Stored data
┏━━
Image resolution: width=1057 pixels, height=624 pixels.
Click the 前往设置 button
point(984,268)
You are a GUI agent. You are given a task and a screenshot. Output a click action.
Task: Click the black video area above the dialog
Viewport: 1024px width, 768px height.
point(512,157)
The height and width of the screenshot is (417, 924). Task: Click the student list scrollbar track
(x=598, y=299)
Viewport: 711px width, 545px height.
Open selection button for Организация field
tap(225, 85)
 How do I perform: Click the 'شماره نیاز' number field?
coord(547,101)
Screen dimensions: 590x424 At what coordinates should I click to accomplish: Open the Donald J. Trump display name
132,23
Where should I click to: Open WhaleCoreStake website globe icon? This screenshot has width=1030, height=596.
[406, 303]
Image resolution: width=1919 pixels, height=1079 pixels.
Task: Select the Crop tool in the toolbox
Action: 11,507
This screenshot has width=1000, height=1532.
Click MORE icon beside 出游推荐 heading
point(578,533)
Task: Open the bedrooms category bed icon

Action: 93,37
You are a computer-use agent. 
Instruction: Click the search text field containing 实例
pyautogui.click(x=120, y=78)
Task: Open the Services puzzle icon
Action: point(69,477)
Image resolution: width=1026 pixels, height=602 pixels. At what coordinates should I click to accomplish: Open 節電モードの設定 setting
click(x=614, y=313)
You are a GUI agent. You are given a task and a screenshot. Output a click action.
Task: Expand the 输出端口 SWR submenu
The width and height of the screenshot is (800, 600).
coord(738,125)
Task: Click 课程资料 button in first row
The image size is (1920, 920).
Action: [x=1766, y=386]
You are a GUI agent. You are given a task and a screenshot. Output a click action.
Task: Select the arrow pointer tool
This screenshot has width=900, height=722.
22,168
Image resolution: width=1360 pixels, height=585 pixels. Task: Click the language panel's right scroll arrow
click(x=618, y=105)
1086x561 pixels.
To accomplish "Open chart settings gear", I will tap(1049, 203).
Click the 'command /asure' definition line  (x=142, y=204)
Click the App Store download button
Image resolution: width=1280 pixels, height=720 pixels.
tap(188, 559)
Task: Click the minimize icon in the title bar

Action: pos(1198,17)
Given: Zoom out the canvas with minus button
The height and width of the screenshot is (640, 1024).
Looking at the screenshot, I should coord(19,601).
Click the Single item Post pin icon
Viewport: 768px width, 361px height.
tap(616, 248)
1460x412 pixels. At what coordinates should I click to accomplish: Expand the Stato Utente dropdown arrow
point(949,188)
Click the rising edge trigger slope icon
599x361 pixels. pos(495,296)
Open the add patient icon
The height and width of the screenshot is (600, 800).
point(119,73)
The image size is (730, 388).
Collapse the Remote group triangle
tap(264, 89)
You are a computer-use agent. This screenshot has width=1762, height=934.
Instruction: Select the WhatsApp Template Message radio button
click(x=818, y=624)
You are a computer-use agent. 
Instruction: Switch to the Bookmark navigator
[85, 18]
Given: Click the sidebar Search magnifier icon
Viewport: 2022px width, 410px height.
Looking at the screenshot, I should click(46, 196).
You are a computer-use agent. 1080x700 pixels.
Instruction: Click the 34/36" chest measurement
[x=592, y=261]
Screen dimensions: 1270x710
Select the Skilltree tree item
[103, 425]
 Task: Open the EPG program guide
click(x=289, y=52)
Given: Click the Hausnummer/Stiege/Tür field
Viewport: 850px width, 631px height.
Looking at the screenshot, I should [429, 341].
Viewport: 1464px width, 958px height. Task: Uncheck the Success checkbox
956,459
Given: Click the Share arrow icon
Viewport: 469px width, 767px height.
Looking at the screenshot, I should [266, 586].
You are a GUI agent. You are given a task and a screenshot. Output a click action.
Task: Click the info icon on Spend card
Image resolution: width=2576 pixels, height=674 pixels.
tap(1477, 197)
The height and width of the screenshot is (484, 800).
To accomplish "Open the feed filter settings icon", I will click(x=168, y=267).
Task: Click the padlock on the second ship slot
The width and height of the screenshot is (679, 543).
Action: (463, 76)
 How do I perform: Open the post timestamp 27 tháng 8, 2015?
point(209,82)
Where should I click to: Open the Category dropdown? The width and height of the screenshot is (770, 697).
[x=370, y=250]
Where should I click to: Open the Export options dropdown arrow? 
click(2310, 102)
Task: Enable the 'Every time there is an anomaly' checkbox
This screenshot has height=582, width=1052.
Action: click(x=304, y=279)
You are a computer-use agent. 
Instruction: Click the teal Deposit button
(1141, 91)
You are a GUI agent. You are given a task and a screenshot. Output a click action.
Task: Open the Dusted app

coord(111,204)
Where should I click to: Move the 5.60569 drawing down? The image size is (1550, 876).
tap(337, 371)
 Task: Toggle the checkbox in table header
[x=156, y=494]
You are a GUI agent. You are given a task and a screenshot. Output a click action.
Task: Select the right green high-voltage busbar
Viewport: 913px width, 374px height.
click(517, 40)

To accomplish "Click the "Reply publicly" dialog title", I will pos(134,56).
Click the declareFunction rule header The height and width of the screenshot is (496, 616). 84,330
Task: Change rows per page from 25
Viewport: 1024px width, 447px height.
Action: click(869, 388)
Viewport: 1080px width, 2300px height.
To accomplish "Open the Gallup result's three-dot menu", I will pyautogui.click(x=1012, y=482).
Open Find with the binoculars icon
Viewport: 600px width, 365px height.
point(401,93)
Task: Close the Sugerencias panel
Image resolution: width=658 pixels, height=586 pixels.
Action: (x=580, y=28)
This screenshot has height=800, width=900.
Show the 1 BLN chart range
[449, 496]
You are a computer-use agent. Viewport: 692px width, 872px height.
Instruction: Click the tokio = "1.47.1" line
┗━━
◆ **PROMPT**
All entries shown above should be printed again exactly.

◆ **WRITTEN ANSWER**
Image resolution: width=1057 pixels, height=624 pixels.
Click the 前往设置 button
point(984,268)
You are a GUI agent. You are given a task and a screenshot. Output a click action.
Task: Click the black video area above the dialog
Viewport: 1024px width, 768px height.
point(512,157)
The height and width of the screenshot is (417, 924). Task: Click the student list scrollbar track
(x=598, y=299)
Viewport: 711px width, 545px height.
Open selection button for Организация field
tap(225, 85)
 How do I perform: Click the 'شماره نیاز' number field?
coord(547,101)
Screen dimensions: 590x424 At what coordinates should I click to accomplish: Open the Donald J. Trump display name
132,23
Where should I click to: Open WhaleCoreStake website globe icon? This screenshot has width=1030, height=596.
[406, 303]
Image resolution: width=1919 pixels, height=1079 pixels.
Task: Select the Crop tool in the toolbox
Action: 11,507
This screenshot has width=1000, height=1532.
Click MORE icon beside 出游推荐 heading
point(578,533)
Task: Open the bedrooms category bed icon

Action: 93,37
You are a computer-use agent. 
Instruction: Click the search text field containing 实例
pyautogui.click(x=120, y=78)
Task: Open the Services puzzle icon
Action: point(69,477)
Image resolution: width=1026 pixels, height=602 pixels. At what coordinates should I click to accomplish: Open 節電モードの設定 setting
click(x=614, y=313)
You are a GUI agent. You are given a task and a screenshot. Output a click action.
Task: Expand the 输出端口 SWR submenu
The width and height of the screenshot is (800, 600).
coord(738,125)
Task: Click 课程资料 button in first row
The image size is (1920, 920).
Action: [x=1766, y=386]
You are a GUI agent. You are given a task and a screenshot. Output a click action.
Task: Select the arrow pointer tool
This screenshot has width=900, height=722.
22,168
Image resolution: width=1360 pixels, height=585 pixels. Task: Click the language panel's right scroll arrow
click(x=618, y=105)
1086x561 pixels.
To accomplish "Open chart settings gear", I will tap(1049, 203).
Click the 'command /asure' definition line  (x=142, y=204)
Click the App Store download button
Image resolution: width=1280 pixels, height=720 pixels.
tap(188, 559)
Task: Click the minimize icon in the title bar

Action: pos(1198,17)
Given: Zoom out the canvas with minus button
The height and width of the screenshot is (640, 1024).
Looking at the screenshot, I should coord(19,601).
Click the Single item Post pin icon
Viewport: 768px width, 361px height.
tap(616, 248)
1460x412 pixels. At what coordinates should I click to accomplish: Expand the Stato Utente dropdown arrow
point(949,188)
Click the rising edge trigger slope icon
599x361 pixels. pos(495,296)
Open the add patient icon
The height and width of the screenshot is (600, 800).
point(119,73)
The image size is (730, 388).
Collapse the Remote group triangle
tap(264, 89)
You are a computer-use agent. This screenshot has width=1762, height=934.
Instruction: Select the WhatsApp Template Message radio button
click(x=818, y=624)
You are a computer-use agent. 
Instruction: Switch to the Bookmark navigator
[85, 18]
Given: Click the sidebar Search magnifier icon
Viewport: 2022px width, 410px height.
Looking at the screenshot, I should click(46, 196).
You are a computer-use agent. 1080x700 pixels.
Instruction: Click the 34/36" chest measurement
[x=592, y=261]
Screen dimensions: 1270x710
Select the Skilltree tree item
[103, 425]
 Task: Open the EPG program guide
click(x=289, y=52)
Given: Click the Hausnummer/Stiege/Tür field
Viewport: 850px width, 631px height.
Looking at the screenshot, I should [429, 341].
Viewport: 1464px width, 958px height. Task: Uncheck the Success checkbox
956,459
Given: Click the Share arrow icon
Viewport: 469px width, 767px height.
Looking at the screenshot, I should [266, 586].
You are a GUI agent. You are given a task and a screenshot. Output a click action.
Task: Click the info icon on Spend card
Image resolution: width=2576 pixels, height=674 pixels.
tap(1477, 197)
The height and width of the screenshot is (484, 800).
To accomplish "Open the feed filter settings icon", I will click(x=168, y=267).
Task: Click the padlock on the second ship slot
The width and height of the screenshot is (679, 543).
Action: (463, 76)
 How do I perform: Open the post timestamp 27 tháng 8, 2015?
point(209,82)
Where should I click to: Open the Category dropdown? The width and height of the screenshot is (770, 697).
[x=370, y=250]
Where should I click to: Open the Export options dropdown arrow? 
click(2310, 102)
Task: Enable the 'Every time there is an anomaly' checkbox
This screenshot has height=582, width=1052.
Action: click(x=304, y=279)
You are a computer-use agent. 
Instruction: Click the teal Deposit button
(1141, 91)
You are a GUI agent. You are given a task and a screenshot. Output a click action.
Task: Open the Dusted app

coord(111,204)
Where should I click to: Move the 5.60569 drawing down? The image size is (1550, 876).
tap(337, 371)
 Task: Toggle the checkbox in table header
[x=156, y=494]
You are a GUI agent. You are given a task and a screenshot. Output a click action.
Task: Select the right green high-voltage busbar
Viewport: 913px width, 374px height.
click(517, 40)

To accomplish "Click the "Reply publicly" dialog title", I will pos(134,56).
Click the declareFunction rule header The height and width of the screenshot is (496, 616). 84,330
Task: Change rows per page from 25
Viewport: 1024px width, 447px height.
Action: click(869, 388)
Viewport: 1080px width, 2300px height.
To accomplish "Open the Gallup result's three-dot menu", I will pyautogui.click(x=1012, y=482).
Open Find with the binoculars icon
Viewport: 600px width, 365px height.
point(401,93)
Task: Close the Sugerencias panel
Image resolution: width=658 pixels, height=586 pixels.
Action: (x=580, y=28)
This screenshot has height=800, width=900.
Show the 1 BLN chart range
[449, 496]
You are a computer-use agent. Viewport: 692px width, 872px height.
Instruction: Click the tokio = "1.47.1" line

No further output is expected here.